Prévue pour un an, cette formation dédiée aux étudiants de troisième année d’E-jicom est ouverte aux pensionnaires du Centre d’études des sciences et techniques de l’information (Cesti), de l’Institut supérieur des sciences de l’information et de la communication (Issic) et aux jeunes professionnels qui sont dans les rédactions. Le programme de formation a été lancé en partenariat avec le Centre européen de journalisme (Ejc, en anglais). «La formation n’est qu’une étape dans la pratique du métier. Nous avons besoin de les former, mais une fois dans les rédactions, il faut qu’il y ait une continuité. Et tout sera fait avec ce programme pour que l’éthique, la déontologie et le travail bien fait se reflètent dans les médias», a dit Hamadou Tidiane Sy, le directeur d’E-jicom. «Ils seront formés pour une durée d’un an sur des thématiques variées.

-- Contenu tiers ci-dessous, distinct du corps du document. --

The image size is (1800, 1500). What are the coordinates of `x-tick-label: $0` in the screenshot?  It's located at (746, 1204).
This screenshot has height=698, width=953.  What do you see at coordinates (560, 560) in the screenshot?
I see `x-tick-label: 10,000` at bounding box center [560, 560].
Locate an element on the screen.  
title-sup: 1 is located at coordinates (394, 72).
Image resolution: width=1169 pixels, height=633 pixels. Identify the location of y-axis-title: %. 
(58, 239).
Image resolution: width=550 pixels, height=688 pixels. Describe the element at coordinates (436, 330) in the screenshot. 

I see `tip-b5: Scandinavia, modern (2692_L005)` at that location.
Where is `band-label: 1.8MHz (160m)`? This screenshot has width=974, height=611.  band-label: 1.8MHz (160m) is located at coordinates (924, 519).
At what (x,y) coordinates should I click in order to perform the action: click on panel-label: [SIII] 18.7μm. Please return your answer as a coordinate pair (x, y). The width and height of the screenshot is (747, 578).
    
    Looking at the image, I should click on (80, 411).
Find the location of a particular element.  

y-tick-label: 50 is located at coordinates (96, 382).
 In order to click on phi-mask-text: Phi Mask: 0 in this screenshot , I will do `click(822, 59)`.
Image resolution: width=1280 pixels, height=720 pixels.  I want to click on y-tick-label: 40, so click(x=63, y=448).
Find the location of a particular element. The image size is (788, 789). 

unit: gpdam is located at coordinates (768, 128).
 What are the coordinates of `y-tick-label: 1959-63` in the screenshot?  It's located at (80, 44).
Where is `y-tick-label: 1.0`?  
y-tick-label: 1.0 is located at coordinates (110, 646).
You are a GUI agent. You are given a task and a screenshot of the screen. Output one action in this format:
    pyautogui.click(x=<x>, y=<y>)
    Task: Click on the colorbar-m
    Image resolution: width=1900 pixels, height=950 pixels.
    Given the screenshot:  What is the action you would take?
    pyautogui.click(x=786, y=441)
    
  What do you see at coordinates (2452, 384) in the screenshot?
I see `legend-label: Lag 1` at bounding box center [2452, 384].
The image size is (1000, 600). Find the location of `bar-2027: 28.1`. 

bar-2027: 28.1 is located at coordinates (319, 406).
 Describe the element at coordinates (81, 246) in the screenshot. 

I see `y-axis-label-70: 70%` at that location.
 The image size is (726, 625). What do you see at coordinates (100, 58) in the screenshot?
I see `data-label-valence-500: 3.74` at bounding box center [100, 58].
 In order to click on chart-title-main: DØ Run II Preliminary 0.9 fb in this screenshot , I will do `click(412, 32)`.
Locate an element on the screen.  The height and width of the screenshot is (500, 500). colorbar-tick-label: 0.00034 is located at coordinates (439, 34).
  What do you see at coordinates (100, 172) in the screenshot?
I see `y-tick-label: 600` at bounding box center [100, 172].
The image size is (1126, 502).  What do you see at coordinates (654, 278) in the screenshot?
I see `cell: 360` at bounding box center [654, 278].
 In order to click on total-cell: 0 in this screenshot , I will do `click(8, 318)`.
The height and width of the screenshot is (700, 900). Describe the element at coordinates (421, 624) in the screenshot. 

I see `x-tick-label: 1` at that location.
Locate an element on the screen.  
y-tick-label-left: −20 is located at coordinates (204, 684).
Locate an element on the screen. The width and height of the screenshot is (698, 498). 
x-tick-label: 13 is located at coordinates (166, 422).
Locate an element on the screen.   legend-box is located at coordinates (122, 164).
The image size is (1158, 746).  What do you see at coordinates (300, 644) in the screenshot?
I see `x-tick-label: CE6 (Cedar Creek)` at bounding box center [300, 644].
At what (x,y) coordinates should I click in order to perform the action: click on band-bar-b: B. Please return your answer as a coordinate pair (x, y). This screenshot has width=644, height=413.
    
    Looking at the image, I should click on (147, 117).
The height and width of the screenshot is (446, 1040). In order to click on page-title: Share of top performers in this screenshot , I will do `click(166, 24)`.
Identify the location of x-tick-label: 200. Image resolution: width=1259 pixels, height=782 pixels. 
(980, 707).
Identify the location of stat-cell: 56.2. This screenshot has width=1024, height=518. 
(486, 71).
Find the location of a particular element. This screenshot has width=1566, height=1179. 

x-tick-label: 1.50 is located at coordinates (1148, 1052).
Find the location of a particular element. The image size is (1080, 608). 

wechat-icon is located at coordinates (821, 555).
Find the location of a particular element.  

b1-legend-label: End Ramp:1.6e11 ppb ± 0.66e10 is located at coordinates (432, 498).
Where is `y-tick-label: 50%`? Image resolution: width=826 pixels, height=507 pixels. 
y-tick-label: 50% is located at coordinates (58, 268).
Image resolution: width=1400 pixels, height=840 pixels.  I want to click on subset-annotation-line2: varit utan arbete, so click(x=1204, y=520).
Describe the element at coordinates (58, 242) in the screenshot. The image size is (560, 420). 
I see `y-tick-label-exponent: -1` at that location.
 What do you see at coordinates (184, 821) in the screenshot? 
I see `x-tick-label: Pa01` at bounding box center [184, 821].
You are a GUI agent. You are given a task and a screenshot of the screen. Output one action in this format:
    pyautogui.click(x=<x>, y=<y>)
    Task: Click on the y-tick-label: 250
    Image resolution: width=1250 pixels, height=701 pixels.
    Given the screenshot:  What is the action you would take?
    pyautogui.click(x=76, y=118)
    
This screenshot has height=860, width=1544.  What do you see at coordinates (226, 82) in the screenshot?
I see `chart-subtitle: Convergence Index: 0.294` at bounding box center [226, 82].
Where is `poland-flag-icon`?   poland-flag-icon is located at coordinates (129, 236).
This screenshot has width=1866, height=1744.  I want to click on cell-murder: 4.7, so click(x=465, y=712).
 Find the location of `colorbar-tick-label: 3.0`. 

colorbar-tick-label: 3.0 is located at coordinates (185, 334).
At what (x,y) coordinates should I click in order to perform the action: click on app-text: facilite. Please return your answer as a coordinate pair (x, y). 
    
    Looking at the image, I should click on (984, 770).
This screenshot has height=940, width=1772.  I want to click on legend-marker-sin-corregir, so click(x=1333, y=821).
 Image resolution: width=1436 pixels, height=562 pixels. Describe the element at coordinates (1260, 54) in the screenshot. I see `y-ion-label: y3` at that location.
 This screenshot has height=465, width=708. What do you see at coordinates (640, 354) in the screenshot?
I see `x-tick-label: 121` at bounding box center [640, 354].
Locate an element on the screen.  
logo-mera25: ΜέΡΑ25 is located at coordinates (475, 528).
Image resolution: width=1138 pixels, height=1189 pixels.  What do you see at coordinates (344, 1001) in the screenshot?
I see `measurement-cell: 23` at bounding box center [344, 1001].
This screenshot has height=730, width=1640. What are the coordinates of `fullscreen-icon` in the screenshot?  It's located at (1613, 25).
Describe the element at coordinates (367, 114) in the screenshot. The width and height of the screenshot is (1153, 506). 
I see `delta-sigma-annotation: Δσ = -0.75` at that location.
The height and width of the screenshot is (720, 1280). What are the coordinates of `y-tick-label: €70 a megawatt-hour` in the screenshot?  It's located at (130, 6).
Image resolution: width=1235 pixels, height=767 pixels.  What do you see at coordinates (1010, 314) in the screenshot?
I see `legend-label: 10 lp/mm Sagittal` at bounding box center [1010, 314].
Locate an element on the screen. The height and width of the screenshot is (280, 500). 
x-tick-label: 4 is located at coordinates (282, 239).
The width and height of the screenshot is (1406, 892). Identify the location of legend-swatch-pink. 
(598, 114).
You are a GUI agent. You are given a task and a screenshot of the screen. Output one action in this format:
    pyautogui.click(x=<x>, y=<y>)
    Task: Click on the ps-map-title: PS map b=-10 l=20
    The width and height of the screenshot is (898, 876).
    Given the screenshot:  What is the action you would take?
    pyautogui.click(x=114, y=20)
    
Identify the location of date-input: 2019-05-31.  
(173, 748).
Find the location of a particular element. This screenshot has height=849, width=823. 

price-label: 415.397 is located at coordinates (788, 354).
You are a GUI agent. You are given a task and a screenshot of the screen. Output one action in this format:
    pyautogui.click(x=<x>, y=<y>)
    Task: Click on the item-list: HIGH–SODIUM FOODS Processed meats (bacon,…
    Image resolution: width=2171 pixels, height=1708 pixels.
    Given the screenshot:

Nous voulons être pragmatiques. Nous voulons de l’impact. C’est pour cela que nous souhaitons les former et les encadrer afin de créer des gens qui croient à la profession», a expliqué M. Sy.
Outre le volet formation, le programme va porter sur la production avec l’octroi d’une bourse «pour que les journalistes qui suivent la formation et qui souhaitent faire des reportages puissent postuler afin de bénéficier de cet argent», a-t-il ajouté. «Ce fonds sera ouvert à tous les médias qui envoient leurs journalistes suivre le programme», a précisé Hamadou Tidiane Sy, précisant qu’à la fin de chaque cycle de formation, des étudiants seront sélectionnés «pour reconnaître leur travail».
«Nous allons voir comment créer l’émulation afin de les garder dans la profession de manière durable», a-t-il promis, expliquant que ce programme a été défini pour répondre aux «critiques incessantes» des populations contre «le faible niveau» des jeunes journalistes.
Le journaliste ajoute également que ce projet est une manière, en tant que professionnel soucieux de l’image de la profession, d’apporter une solution au «fake news» (fausse information), relayées par les médias. «Nous portons le projet, mais seuls, nous n’y arriverons pas», a dit M. Sy, également ancien étudiant du Cesti et fondateur du site d’information www.ouestaf.com.